> Work task: One number is the whole answer: the tally of lines in the records below that contain "navigation".

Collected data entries
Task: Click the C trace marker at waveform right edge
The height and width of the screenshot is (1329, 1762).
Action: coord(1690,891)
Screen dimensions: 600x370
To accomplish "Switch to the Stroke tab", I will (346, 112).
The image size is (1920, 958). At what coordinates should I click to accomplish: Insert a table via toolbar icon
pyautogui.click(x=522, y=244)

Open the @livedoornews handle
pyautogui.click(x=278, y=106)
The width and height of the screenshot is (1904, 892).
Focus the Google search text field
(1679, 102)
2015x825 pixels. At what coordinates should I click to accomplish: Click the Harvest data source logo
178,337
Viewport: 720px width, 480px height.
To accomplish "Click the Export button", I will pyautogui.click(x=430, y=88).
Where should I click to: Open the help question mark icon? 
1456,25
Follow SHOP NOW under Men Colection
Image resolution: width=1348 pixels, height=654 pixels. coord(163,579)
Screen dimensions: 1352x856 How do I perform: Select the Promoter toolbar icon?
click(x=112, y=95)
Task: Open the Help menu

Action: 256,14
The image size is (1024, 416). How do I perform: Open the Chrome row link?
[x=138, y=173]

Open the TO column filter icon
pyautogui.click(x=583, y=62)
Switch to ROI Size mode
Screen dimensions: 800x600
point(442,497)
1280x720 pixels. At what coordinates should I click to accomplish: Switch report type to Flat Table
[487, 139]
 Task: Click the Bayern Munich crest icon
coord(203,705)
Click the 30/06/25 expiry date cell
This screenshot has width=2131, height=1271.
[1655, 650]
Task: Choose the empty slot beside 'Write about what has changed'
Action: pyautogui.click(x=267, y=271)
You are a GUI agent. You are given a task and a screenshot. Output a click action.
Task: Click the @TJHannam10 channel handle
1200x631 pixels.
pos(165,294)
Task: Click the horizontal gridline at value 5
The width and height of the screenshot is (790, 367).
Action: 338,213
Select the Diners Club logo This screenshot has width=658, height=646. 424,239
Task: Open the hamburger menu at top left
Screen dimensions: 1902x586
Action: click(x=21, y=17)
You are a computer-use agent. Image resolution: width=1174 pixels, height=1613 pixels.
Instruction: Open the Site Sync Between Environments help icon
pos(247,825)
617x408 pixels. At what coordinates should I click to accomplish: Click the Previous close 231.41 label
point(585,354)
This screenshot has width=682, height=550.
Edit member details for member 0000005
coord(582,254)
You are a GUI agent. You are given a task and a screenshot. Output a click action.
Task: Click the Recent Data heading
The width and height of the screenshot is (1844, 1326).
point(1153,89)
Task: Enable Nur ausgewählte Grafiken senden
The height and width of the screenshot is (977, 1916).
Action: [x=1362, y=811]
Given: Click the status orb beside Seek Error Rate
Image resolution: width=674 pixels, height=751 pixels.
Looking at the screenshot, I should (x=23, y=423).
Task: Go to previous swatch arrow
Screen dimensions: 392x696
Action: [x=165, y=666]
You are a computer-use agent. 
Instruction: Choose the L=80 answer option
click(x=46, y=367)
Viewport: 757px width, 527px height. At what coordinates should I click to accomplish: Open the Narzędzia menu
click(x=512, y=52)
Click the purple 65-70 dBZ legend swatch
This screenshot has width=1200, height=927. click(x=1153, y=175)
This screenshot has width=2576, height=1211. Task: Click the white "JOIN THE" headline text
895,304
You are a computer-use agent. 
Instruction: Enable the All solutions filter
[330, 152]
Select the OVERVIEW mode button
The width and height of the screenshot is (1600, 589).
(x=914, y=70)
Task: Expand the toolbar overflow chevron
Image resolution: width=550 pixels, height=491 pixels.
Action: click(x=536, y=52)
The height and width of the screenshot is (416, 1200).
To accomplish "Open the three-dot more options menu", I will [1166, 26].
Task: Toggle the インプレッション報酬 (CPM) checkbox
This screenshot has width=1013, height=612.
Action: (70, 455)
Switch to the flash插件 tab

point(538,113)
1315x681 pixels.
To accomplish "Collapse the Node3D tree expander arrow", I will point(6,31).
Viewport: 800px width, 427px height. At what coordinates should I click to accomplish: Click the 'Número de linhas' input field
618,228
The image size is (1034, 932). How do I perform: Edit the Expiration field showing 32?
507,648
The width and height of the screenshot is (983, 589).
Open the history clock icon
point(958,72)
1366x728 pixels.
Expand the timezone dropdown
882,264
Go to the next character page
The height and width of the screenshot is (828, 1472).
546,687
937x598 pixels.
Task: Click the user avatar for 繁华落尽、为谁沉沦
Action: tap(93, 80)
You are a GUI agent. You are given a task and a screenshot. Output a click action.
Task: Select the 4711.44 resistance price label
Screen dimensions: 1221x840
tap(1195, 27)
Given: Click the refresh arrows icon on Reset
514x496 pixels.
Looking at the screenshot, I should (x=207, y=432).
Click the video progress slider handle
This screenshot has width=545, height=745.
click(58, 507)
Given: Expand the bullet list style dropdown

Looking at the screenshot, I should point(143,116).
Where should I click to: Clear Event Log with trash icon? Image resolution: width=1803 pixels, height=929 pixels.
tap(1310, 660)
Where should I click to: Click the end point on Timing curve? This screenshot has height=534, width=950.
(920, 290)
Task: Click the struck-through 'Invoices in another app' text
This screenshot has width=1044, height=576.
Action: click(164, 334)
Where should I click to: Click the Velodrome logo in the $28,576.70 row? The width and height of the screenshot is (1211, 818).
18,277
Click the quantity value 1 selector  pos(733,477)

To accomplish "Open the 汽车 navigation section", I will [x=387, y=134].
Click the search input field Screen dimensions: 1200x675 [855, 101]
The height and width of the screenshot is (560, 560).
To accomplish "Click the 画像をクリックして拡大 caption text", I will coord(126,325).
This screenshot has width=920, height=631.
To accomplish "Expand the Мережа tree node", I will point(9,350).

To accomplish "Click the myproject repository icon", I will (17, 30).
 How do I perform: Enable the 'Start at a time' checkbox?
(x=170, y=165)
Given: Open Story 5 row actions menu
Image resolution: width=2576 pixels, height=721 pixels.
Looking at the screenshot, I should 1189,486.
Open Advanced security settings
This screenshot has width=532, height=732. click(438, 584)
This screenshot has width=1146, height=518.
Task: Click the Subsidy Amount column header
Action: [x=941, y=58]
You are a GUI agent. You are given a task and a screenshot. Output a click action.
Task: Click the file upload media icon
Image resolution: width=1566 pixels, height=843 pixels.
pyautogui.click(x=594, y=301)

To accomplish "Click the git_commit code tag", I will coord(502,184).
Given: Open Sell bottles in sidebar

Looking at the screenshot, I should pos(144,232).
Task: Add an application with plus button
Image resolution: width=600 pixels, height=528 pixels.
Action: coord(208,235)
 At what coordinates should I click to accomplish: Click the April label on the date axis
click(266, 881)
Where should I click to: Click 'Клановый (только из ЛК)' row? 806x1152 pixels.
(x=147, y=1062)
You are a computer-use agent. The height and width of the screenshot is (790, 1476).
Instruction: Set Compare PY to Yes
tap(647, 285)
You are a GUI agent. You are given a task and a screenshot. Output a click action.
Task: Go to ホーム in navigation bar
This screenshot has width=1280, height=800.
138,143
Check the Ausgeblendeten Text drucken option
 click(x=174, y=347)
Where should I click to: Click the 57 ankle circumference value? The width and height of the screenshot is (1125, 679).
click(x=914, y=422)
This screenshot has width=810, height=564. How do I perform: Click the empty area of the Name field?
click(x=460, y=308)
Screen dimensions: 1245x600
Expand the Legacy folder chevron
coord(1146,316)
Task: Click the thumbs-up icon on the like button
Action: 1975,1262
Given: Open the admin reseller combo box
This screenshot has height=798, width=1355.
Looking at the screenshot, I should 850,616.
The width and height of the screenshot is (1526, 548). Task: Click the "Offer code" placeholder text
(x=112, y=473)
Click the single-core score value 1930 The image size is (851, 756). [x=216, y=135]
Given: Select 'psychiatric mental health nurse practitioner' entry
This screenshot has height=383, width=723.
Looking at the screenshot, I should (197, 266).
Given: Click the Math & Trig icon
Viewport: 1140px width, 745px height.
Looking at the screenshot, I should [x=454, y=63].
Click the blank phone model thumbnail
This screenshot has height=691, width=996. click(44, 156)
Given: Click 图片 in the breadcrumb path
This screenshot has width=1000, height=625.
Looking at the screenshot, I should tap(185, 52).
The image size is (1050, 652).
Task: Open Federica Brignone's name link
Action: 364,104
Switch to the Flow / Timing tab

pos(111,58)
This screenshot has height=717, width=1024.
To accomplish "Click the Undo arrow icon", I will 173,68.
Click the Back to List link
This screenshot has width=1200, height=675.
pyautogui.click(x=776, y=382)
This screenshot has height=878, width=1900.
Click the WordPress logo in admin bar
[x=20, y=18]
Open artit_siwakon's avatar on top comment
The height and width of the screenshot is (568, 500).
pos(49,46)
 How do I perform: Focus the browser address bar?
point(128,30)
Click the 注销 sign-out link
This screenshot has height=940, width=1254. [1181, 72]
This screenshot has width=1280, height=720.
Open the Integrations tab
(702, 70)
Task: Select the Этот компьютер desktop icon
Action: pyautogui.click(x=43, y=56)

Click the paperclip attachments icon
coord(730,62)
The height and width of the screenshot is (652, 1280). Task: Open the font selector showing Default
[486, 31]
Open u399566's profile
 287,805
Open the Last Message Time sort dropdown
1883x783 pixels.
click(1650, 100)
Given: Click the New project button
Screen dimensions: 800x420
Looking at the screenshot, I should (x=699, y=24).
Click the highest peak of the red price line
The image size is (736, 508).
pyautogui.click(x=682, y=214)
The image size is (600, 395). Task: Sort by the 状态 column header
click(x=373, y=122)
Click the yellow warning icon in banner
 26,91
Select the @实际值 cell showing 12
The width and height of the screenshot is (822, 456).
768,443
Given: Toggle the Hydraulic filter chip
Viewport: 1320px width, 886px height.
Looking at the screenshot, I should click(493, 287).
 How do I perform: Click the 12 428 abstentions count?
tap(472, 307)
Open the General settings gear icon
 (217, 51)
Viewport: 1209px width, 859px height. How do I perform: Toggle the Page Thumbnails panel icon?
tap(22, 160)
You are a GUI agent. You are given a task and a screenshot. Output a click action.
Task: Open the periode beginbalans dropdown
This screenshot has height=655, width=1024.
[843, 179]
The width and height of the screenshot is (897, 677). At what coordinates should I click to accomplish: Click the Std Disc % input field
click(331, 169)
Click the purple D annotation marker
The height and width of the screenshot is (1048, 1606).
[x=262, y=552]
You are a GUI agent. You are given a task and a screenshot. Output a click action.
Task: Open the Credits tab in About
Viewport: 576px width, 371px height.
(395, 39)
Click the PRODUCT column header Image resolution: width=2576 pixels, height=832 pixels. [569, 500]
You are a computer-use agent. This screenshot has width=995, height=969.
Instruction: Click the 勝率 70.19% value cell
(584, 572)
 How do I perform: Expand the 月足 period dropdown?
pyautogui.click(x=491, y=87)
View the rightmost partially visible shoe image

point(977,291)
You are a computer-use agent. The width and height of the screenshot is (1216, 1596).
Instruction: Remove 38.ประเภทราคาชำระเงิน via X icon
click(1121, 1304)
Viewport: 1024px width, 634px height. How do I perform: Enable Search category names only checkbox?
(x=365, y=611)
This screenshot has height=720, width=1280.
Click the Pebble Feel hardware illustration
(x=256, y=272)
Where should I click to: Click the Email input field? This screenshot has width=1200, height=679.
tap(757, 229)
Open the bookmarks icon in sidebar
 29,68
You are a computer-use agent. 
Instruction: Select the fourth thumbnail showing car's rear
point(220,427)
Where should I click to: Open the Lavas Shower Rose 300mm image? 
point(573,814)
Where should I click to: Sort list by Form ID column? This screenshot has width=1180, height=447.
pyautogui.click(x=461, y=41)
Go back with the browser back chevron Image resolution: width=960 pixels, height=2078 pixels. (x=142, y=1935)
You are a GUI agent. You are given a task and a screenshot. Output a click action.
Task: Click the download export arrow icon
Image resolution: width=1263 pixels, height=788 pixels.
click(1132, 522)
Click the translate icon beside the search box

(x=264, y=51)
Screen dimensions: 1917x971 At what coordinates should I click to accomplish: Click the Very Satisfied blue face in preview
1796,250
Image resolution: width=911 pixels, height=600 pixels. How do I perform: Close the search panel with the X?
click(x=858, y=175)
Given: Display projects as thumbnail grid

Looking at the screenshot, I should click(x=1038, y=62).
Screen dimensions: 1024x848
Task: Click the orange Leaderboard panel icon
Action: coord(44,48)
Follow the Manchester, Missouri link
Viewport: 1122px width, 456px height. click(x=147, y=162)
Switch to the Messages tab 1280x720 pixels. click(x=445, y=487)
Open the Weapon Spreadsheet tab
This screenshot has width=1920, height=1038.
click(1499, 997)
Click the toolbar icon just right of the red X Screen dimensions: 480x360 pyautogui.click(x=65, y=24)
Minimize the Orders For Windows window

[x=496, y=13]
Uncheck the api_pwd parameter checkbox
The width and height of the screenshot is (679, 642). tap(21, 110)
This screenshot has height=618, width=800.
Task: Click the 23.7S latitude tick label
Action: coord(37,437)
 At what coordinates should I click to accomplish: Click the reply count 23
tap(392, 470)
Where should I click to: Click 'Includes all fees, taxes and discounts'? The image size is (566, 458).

> Solution: 2